技術と事業のビジョンを統一的に描き、最先端の技術を、お客様に使っていただきながら改良・改善を加え、すぐにプロダクトに取り込みながら進化させていきます。「私は研究するひと」「あなたは事業化する人」ではなく、この技術によって世の中を変えたいと本気で思っているメンバーが研究、製品化、事業化を手がけるのです。
――エンドユーザーと関わる機会も多いのですか。
藤巻:そうです。データと課題はお客様にあります。「自分は開発の人間だからユーザーのことはよくわからない」、ではいい技術やプロダクトは創れません。ユーザーが何を考え、何を求めているかが最も重要な点です。このプロジェクトは、お客様それぞれが持つ非常に莫大な量のデータやビジネス課題に触れることができます。その中で、今世界で何が求められているか、共通の課題が見えてきます。その意味で、技術者にとっては非常に恵まれたプロジェクトだと思います。
日本発のAI技術で北米の市場を席巻したい
――NECの中でも、これまでにない開発を行うメンバーは、どのような方々なのでしょうか。
藤巻:このプロジェクトでは、一人の技術者が複数の領域にまたがり開発を行っています。例えば、リサーチとエンジニアリング、リサーチとデータサイエンスというように。ですから、自身の得意分野を持ちながらも、ユーザーの声に耳を傾けながら新しいことを積極的に取り入れていくことができ、そして何より自分たちの創るものによって世界を変えるというモチベーションを持ったメンバーが活躍していると思います。

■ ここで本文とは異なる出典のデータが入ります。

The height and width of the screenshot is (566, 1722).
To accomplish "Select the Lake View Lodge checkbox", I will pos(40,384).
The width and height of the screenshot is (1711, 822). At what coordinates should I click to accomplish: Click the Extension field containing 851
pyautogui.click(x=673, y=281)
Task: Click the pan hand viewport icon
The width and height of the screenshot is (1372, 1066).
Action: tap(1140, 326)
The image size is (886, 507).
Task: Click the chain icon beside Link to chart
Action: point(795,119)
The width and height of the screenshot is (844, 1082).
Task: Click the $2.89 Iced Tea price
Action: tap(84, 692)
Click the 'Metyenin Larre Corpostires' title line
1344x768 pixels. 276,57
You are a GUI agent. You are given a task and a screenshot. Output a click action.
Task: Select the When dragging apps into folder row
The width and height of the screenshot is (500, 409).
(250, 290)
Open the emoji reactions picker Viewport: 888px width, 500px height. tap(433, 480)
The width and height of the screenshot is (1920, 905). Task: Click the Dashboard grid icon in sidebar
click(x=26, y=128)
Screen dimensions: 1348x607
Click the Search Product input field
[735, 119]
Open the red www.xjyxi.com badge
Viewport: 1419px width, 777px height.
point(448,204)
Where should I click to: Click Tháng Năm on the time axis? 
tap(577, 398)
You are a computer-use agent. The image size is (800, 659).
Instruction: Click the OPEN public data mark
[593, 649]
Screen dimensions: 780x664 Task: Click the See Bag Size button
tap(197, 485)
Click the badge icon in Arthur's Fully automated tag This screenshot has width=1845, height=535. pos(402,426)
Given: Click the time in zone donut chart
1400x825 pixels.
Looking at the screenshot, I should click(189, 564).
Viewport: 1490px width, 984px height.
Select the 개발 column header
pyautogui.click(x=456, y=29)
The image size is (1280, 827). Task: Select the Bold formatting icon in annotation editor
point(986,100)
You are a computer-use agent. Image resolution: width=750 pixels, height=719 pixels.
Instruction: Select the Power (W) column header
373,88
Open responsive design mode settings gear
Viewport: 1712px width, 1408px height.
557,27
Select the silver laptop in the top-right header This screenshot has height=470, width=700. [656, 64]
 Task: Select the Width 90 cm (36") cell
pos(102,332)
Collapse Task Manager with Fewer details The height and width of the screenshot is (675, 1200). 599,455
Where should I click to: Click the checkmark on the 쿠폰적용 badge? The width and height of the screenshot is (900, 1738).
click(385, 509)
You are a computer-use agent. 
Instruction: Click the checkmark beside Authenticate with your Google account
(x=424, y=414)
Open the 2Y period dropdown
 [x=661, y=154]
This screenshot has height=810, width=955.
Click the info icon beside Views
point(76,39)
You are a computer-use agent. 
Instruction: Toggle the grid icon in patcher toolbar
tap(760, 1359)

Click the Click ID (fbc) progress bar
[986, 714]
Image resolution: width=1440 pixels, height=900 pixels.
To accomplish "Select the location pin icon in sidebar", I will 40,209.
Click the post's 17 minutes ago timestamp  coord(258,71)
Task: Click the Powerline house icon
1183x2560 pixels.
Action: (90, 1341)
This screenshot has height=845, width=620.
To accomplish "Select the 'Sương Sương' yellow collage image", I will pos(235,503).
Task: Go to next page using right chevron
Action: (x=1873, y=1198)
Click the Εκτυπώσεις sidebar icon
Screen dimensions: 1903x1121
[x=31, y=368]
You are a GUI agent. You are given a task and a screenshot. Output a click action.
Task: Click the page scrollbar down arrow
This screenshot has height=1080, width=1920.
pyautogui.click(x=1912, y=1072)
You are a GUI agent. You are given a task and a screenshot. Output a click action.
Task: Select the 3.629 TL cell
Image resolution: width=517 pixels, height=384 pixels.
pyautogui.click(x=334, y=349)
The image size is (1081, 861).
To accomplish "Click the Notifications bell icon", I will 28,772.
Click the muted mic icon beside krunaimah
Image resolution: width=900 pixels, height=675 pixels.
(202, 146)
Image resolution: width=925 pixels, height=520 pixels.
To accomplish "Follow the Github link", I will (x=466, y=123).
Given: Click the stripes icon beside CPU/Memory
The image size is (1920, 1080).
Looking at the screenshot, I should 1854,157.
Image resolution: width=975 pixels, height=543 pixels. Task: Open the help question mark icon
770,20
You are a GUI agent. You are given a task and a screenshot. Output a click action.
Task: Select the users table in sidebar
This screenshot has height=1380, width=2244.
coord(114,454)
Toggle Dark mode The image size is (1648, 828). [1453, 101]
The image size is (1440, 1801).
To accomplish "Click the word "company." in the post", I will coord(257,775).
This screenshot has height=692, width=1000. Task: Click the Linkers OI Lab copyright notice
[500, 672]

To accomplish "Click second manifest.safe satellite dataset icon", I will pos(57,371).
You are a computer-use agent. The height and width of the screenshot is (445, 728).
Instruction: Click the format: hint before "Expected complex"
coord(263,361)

――開発環境について、言える範囲で教えていただければと思います。
藤巻:非常に大きなデータを高速に処理することが求められるため、計算基盤のコアはApache Sparkを採用し、特徴量自動設計と予測モデル自動設計の2つのコアエンジンをScalaベースで開発しています。また、Webフロントエンド、Webバックエンド、仮想インフラの各レイヤーのモダンなOSS技術を組み合わせています。開発は日本・米国・欧州・インドに分散しているため、各拠点で連携して開発するためのDevOpsの環境を作っています。
――これからの目標をお聞かせください。
藤巻:まずは多くのお客様の実用化に耐え得る製品を創り上げ、市場へのリリースを目指します。既に多くの引き合いをいただいているので、その声に応えたいという思いは強くあります。
また、これは個人的な思いですが、日本発のAI技術でまずは北米市場を開拓し、世界を席捲したいですね。これまで、日本のAI技術が北米のマーケットに広く浸透した例はありません。「黒船」ならぬ「白船」というのでしょうか。私たちの技術で世界で戦っていきたい、世界を変えていきたいと思っています。